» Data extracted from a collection
========

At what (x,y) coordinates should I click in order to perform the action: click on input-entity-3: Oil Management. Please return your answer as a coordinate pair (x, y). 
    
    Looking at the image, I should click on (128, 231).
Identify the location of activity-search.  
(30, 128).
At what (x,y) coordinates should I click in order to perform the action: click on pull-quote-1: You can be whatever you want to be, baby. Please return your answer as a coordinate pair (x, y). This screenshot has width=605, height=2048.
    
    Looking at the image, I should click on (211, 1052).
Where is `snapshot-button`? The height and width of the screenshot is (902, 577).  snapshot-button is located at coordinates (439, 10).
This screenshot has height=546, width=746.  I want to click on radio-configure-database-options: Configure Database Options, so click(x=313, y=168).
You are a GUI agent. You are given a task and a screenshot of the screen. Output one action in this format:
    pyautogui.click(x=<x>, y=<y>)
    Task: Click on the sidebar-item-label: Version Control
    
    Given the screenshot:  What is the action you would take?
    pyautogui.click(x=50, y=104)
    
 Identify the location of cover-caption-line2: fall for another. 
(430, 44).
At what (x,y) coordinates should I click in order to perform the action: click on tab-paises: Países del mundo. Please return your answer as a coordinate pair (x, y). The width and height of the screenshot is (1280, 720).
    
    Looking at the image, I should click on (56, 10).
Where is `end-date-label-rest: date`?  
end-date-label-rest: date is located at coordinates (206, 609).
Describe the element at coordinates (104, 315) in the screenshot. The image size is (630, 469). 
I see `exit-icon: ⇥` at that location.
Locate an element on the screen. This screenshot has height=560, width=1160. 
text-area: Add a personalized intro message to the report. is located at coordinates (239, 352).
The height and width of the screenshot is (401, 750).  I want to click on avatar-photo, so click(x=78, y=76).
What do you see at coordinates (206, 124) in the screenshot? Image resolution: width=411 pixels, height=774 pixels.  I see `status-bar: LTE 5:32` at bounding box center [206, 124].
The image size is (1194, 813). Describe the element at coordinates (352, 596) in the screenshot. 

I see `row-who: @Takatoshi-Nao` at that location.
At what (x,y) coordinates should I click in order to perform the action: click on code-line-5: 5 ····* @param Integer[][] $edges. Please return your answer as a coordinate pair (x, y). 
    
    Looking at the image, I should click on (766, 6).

========

Rewrite all of the material above, changing each "coordinate pair" to "pair of coordinates" and leaving everything else unchanged.

» Written response
At what (x,y) coordinates should I click in order to perform the action: click on input-entity-3: Oil Management. Please return your answer as a pair of coordinates (x, y). 
    
    Looking at the image, I should click on (128, 231).
Identify the location of activity-search.  
(30, 128).
At what (x,y) coordinates should I click in order to perform the action: click on pull-quote-1: You can be whatever you want to be, baby. Please return your answer as a pair of coordinates (x, y). This screenshot has width=605, height=2048.
    
    Looking at the image, I should click on (211, 1052).
Where is `snapshot-button`? The height and width of the screenshot is (902, 577).  snapshot-button is located at coordinates (439, 10).
This screenshot has height=546, width=746.  I want to click on radio-configure-database-options: Configure Database Options, so click(x=313, y=168).
You are a GUI agent. You are given a task and a screenshot of the screen. Output one action in this format:
    pyautogui.click(x=<x>, y=<y>)
    Task: Click on the sidebar-item-label: Version Control
    
    Given the screenshot:  What is the action you would take?
    pyautogui.click(x=50, y=104)
    
 Identify the location of cover-caption-line2: fall for another. 
(430, 44).
At what (x,y) coordinates should I click in order to perform the action: click on tab-paises: Países del mundo. Please return your answer as a pair of coordinates (x, y). The width and height of the screenshot is (1280, 720).
    
    Looking at the image, I should click on (56, 10).
Where is `end-date-label-rest: date`?  
end-date-label-rest: date is located at coordinates (206, 609).
Describe the element at coordinates (104, 315) in the screenshot. The image size is (630, 469). 
I see `exit-icon: ⇥` at that location.
Locate an element on the screen. This screenshot has height=560, width=1160. 
text-area: Add a personalized intro message to the report. is located at coordinates (239, 352).
The height and width of the screenshot is (401, 750).  I want to click on avatar-photo, so click(x=78, y=76).
What do you see at coordinates (206, 124) in the screenshot? Image resolution: width=411 pixels, height=774 pixels.  I see `status-bar: LTE 5:32` at bounding box center [206, 124].
The image size is (1194, 813). Describe the element at coordinates (352, 596) in the screenshot. 

I see `row-who: @Takatoshi-Nao` at that location.
At what (x,y) coordinates should I click in order to perform the action: click on code-line-5: 5 ····* @param Integer[][] $edges. Please return your answer as a pair of coordinates (x, y). 
    
    Looking at the image, I should click on (766, 6).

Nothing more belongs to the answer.